For seventy-five years the Loyalists continued to agitate for justice. As early as 1790 the island legislature passed an act empowering the governor to give grants to those who had not yet received them from the proprietors. But this measure did not entirely redress the grievances, and after a lapse of fifty years a petition of the descendants of the Loyalists led to further action in the matter. In 1840 a bill was passed by the House of Assembly granting relief to the Loyalists, but was thrown out by the Legislative Council. As late as 1860 the question was still troubling the island politics. In that year a land commission was appointed, which reported that there were Loyalists who still had claims on the local government, and recommended that free grants should be made to such as could prove that their fathers had been attracted to the island under promises which had never been fulfilled.

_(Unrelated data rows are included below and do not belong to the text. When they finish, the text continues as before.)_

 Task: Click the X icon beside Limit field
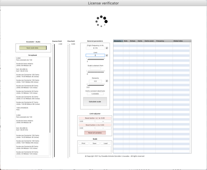107,55
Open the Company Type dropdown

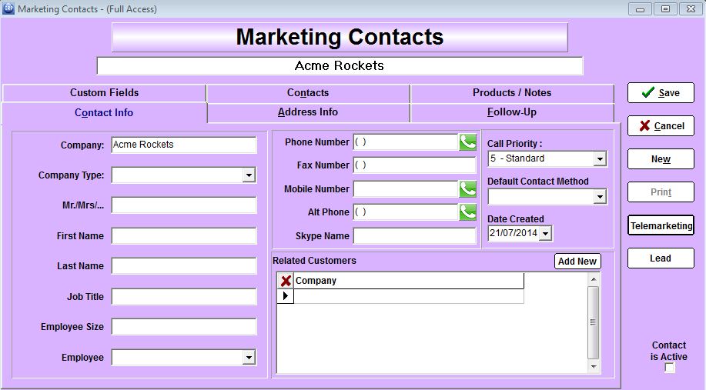(249, 175)
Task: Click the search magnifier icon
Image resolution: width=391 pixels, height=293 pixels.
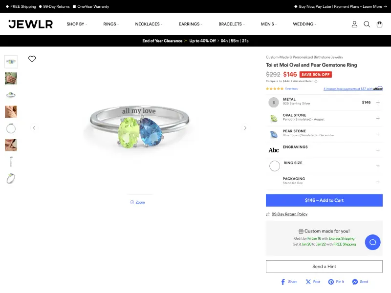Action: pos(367,24)
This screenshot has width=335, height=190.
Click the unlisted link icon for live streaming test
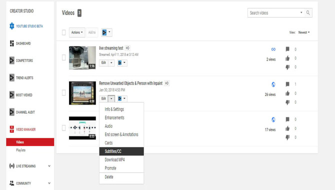[x=274, y=50]
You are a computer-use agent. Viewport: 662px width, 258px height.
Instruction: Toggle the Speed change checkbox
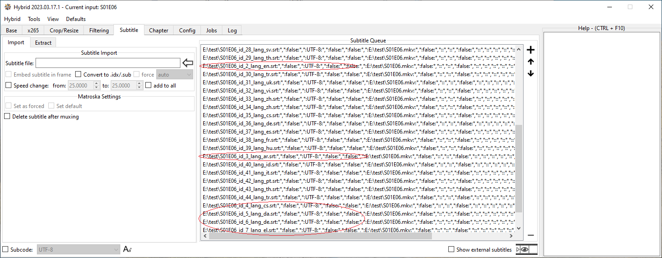[x=8, y=85]
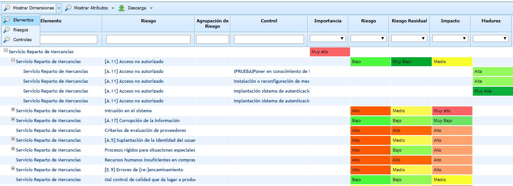The height and width of the screenshot is (186, 513).
Task: Click magnifier icon beside Elementos menu entry
Action: (7, 20)
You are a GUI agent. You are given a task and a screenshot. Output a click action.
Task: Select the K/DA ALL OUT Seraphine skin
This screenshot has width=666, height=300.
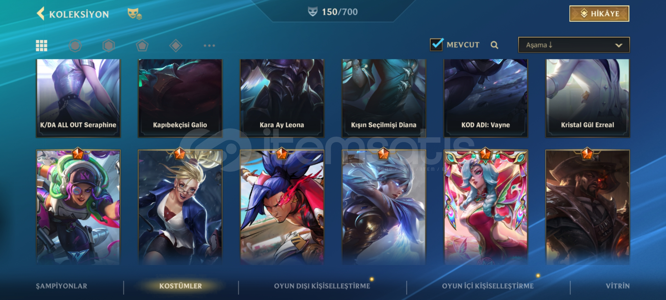pos(78,98)
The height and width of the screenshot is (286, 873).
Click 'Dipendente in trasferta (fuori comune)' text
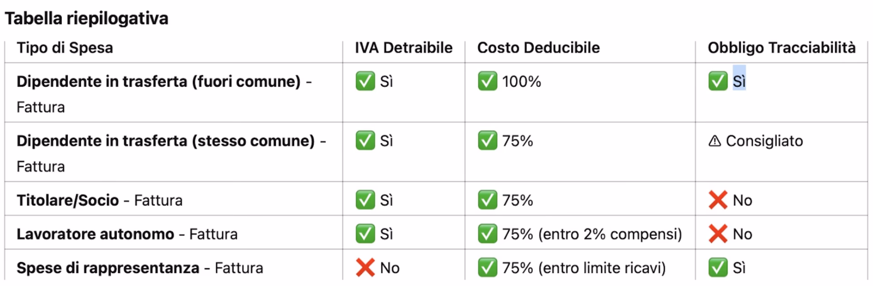tap(158, 82)
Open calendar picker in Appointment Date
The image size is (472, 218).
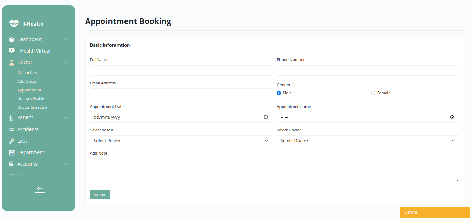point(266,117)
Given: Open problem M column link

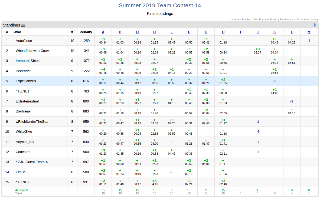Looking at the screenshot, I should [x=309, y=32].

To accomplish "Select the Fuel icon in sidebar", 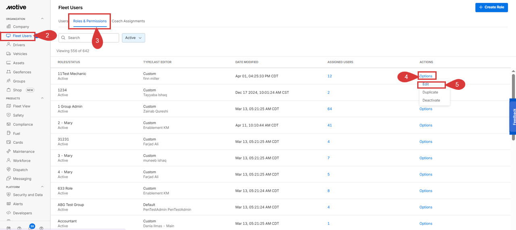I will [8, 133].
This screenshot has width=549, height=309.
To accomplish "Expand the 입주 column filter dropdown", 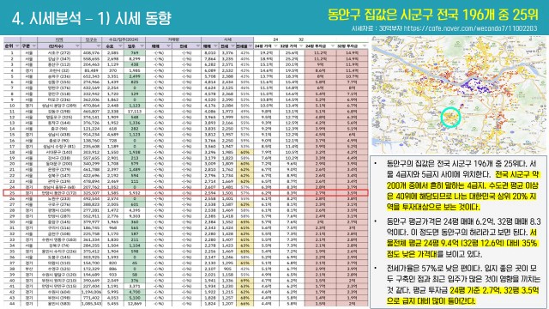I will click(142, 46).
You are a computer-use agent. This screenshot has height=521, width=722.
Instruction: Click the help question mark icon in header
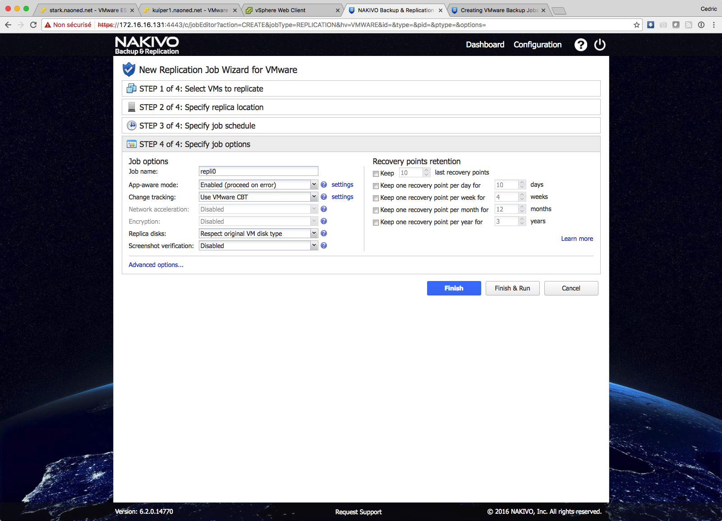[580, 45]
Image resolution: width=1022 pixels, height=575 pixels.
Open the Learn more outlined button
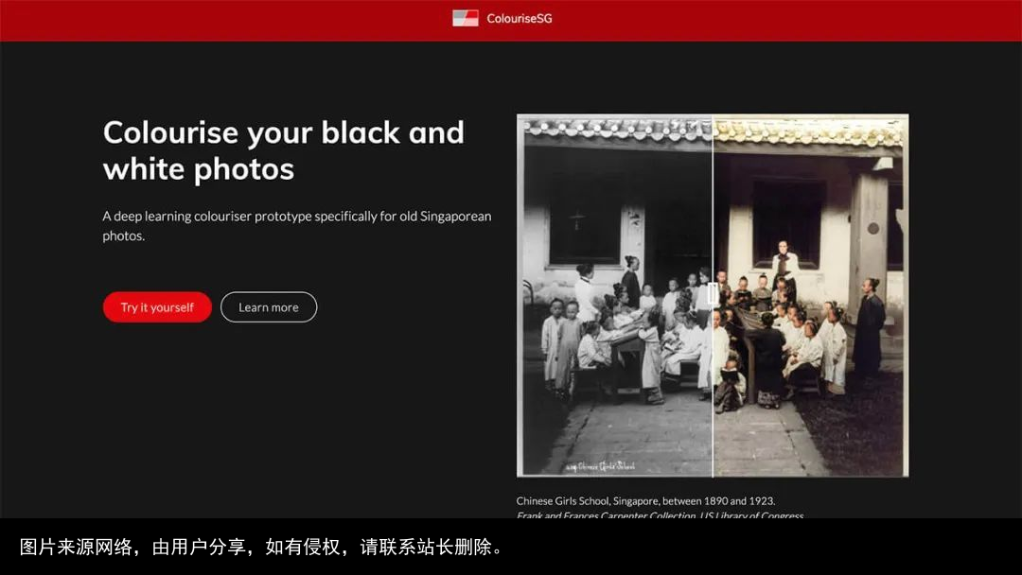click(x=269, y=307)
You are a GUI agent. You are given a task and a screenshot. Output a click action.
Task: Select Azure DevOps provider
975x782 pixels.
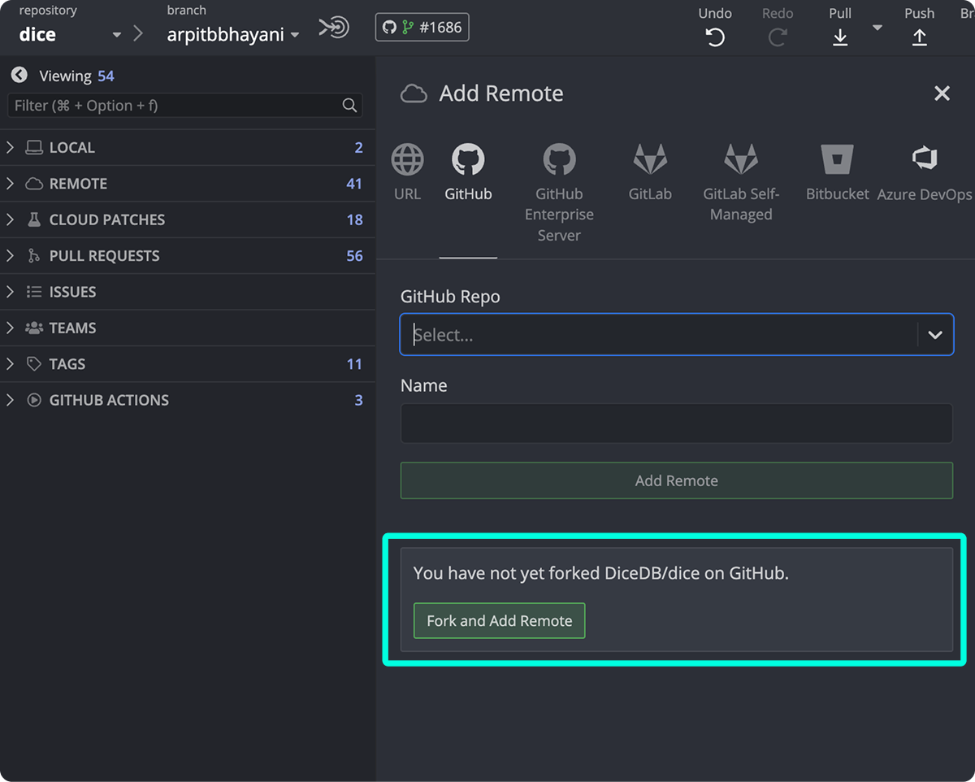click(924, 171)
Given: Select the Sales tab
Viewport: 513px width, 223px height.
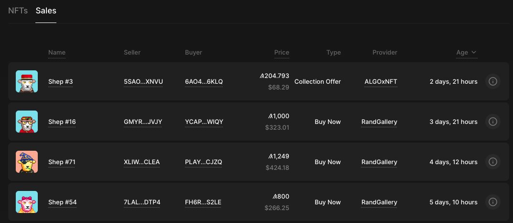Looking at the screenshot, I should pos(46,11).
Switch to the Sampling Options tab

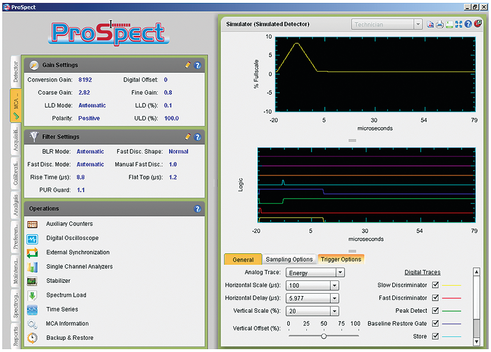(x=291, y=259)
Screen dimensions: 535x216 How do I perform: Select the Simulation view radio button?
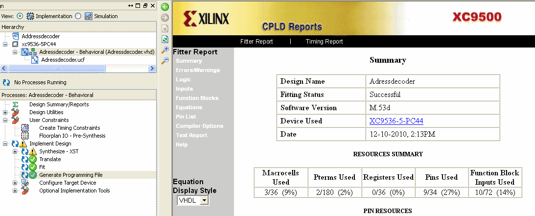(x=78, y=16)
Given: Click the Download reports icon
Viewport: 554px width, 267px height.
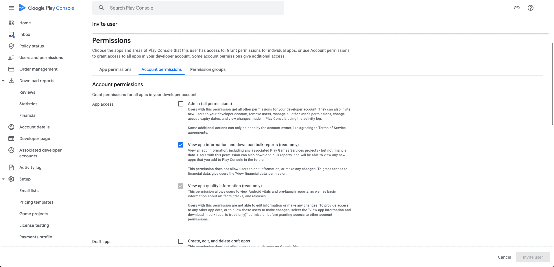Looking at the screenshot, I should point(11,81).
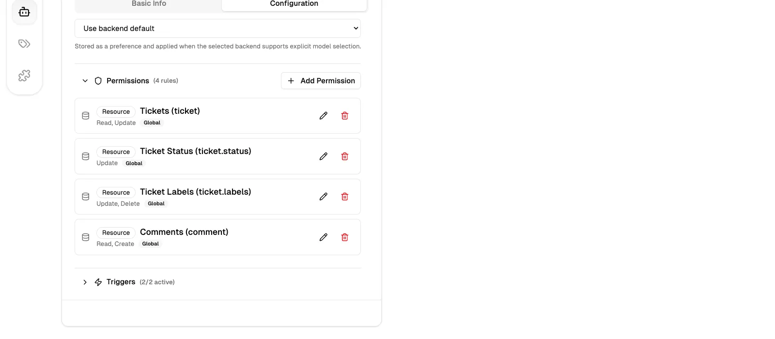Click the shield icon next to Permissions
Screen dimensions: 775x339
[x=98, y=81]
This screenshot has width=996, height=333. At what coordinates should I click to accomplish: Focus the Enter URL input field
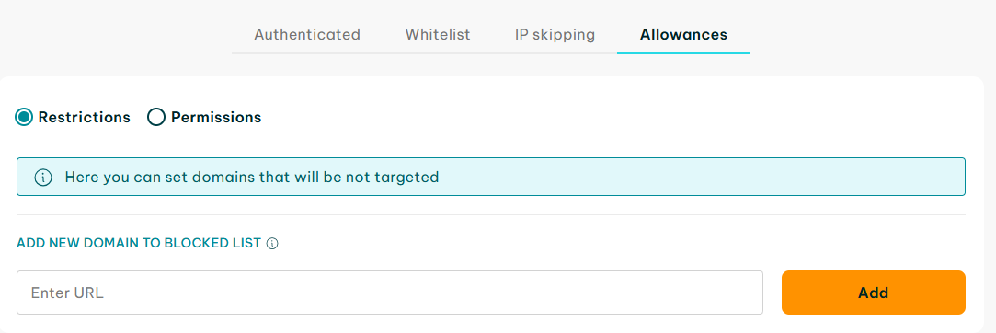[389, 293]
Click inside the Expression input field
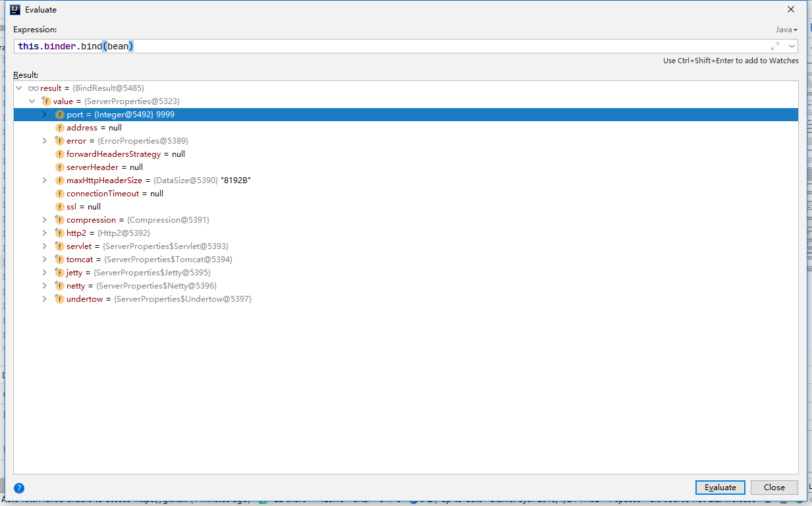 tap(395, 46)
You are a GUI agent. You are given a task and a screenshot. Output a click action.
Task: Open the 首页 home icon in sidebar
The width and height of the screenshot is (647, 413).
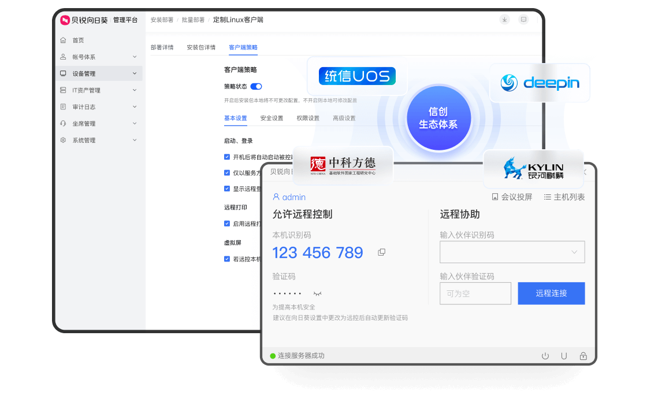(64, 40)
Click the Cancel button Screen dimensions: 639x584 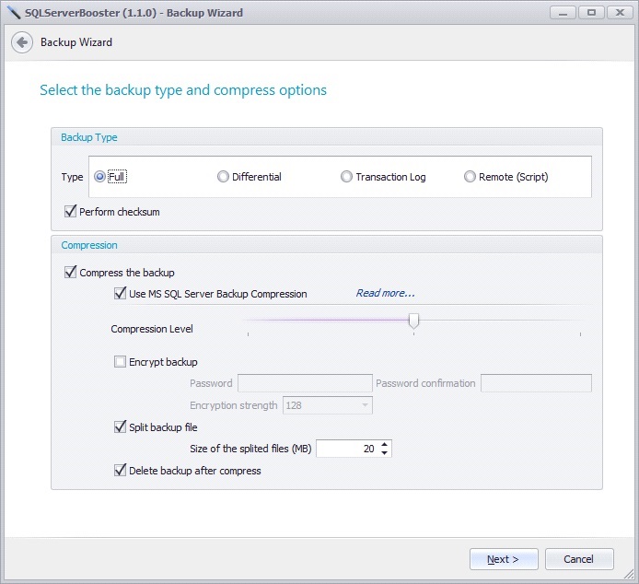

Such is the unlovely story of how the Loyalists were persecuted in the Island of St John, under the British flag.
THE LOYALISTS IN QUEBEC
It was a tribute to the stability of British rule in the newly-won province of Quebec that at the very beginning of the Revolutionary War loyal refugees began to flock across the border. As early as June 2, 1774, Colonel Christie, stationed at St Johns on the Richelieu, wrote to Sir Frederick Haldimand at Quebec notifying him of the arrival of immigrants; and it is interesting to note that at that early date he already complained of ’their unreasonable expectations.’ In the years 1775 and 1776 large bodies of persecuted Loyalists from the Mohawk valley came north with Sir John Johnson and Colonel Butler; and in these years was formed in Canada the first of the Loyalist regiments. It was not, however, until the defeat of Burgoyne at Saratoga in 1778 that the full tide of immigration set in. Immediately thereafter Haldimand wrote to Lord George Germain, under date of October 14, 1778, reporting the arrival of ’loyalists in great distress,’ seeking refuge from the revolted provinces. Haldimand lost no time in making provision for their reception. He established a settlement for them at Machiche, near Three Rivers, which he placed under the superintendence of a compatriot and a protege of his named Conrad Gugy. The captains of militia in the neighbourhood were ordered to help build barracks for the refugees, provisions were secured from the merchants at Three Rivers, and everything in reason was done to make the unfortunates comfortable. By the autumn of 1778 there were in Canada, at Machiche and other places, more than one thousand refugees, men, women, and children, exclusive of those who had enlisted in the regiments. Including the troops, probably no less than three thousand had found their way to Canada.